[Records for finding displayed items]
------------------------------------------------------------

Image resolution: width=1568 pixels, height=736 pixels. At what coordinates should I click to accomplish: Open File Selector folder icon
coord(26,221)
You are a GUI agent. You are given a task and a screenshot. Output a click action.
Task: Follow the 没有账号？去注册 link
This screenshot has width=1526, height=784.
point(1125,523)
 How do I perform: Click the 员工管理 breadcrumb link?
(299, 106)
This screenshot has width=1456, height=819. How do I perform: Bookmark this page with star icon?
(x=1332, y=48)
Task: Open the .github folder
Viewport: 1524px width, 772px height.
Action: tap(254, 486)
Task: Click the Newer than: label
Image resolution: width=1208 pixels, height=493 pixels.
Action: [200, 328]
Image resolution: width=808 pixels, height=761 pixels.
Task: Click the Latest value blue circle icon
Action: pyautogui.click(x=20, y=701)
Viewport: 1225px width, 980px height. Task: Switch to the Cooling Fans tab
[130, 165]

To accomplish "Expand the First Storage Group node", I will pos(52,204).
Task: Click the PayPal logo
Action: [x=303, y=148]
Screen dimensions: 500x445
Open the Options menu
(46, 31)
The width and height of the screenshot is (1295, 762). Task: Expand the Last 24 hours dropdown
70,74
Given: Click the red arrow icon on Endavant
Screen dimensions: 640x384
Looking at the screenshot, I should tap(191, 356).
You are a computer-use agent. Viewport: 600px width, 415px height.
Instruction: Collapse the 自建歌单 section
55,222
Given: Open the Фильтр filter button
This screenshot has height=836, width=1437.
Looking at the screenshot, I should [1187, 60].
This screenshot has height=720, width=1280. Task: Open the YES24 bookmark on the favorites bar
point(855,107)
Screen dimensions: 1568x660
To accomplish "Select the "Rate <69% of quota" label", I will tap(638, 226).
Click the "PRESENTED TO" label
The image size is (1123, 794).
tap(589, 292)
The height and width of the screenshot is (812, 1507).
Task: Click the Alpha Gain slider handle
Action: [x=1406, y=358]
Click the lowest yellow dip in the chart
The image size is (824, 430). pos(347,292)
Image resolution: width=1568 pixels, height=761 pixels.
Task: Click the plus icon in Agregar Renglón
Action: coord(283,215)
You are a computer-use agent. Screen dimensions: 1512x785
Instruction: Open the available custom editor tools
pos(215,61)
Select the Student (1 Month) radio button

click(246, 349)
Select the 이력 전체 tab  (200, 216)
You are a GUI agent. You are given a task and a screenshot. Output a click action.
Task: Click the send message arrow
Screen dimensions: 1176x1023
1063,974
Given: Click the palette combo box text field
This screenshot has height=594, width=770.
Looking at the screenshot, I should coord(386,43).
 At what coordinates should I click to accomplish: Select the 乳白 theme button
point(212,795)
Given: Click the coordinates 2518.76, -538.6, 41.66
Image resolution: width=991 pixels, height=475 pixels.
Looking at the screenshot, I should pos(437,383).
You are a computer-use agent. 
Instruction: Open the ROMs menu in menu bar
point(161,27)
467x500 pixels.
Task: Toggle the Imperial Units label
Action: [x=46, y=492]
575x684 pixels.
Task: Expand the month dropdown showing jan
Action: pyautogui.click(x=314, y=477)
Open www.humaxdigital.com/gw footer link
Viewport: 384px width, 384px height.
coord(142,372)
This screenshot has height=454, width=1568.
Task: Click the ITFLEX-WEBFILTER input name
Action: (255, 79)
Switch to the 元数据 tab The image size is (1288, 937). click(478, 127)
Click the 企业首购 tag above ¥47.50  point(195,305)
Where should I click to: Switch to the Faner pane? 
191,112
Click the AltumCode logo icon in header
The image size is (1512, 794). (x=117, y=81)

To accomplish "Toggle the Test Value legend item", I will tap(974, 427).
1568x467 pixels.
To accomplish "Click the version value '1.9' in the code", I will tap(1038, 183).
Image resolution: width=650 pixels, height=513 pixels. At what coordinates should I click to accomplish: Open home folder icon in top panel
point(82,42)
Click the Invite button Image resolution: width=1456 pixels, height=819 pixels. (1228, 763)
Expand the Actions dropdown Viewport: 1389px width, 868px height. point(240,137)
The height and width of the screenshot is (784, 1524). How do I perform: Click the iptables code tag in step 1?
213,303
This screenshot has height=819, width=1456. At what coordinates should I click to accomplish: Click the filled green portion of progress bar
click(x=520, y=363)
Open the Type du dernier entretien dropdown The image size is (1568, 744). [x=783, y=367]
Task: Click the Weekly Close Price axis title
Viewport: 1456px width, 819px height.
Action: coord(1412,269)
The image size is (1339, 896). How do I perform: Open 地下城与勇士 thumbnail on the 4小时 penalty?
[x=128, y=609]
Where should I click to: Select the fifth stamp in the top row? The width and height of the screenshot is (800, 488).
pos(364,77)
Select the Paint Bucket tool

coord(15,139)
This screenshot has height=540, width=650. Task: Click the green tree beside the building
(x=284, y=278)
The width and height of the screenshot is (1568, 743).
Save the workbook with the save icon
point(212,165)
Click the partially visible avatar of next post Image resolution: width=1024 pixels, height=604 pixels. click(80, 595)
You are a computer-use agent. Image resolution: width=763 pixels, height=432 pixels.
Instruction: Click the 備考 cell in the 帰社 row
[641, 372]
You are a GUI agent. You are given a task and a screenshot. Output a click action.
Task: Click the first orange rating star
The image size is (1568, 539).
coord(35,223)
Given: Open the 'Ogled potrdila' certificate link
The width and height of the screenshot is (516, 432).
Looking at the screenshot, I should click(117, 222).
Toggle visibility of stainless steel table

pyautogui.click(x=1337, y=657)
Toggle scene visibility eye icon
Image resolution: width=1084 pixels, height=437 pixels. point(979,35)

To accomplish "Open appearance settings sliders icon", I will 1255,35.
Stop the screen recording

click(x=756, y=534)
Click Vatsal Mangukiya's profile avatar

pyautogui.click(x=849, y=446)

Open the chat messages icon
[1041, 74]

------------------------------------------------------------

REQUEST:
Reproduce the items verbatim, beginning at the line that contains "Given: Click the coordinates" and ending after the line that contains "Expand the Actions".

TASK RESULT:
Given: Click the coordinates 2518.76, -538.6, 41.66
Image resolution: width=991 pixels, height=475 pixels.
Looking at the screenshot, I should pos(437,383).
You are a computer-use agent. 
Instruction: Open the ROMs menu in menu bar
point(161,27)
467x500 pixels.
Task: Toggle the Imperial Units label
Action: [x=46, y=492]
575x684 pixels.
Task: Expand the month dropdown showing jan
Action: pyautogui.click(x=314, y=477)
Open www.humaxdigital.com/gw footer link
Viewport: 384px width, 384px height.
coord(142,372)
This screenshot has height=454, width=1568.
Task: Click the ITFLEX-WEBFILTER input name
Action: (255, 79)
Switch to the 元数据 tab The image size is (1288, 937). click(478, 127)
Click the 企业首购 tag above ¥47.50  point(195,305)
Where should I click to: Switch to the Faner pane? 
191,112
Click the AltumCode logo icon in header
The image size is (1512, 794). (x=117, y=81)

To accomplish "Toggle the Test Value legend item", I will tap(974, 427).
1568x467 pixels.
To accomplish "Click the version value '1.9' in the code", I will tap(1038, 183).
Image resolution: width=650 pixels, height=513 pixels. At what coordinates should I click to accomplish: Open home folder icon in top panel
point(82,42)
Click the Invite button Image resolution: width=1456 pixels, height=819 pixels. (1228, 763)
Expand the Actions dropdown Viewport: 1389px width, 868px height. point(240,137)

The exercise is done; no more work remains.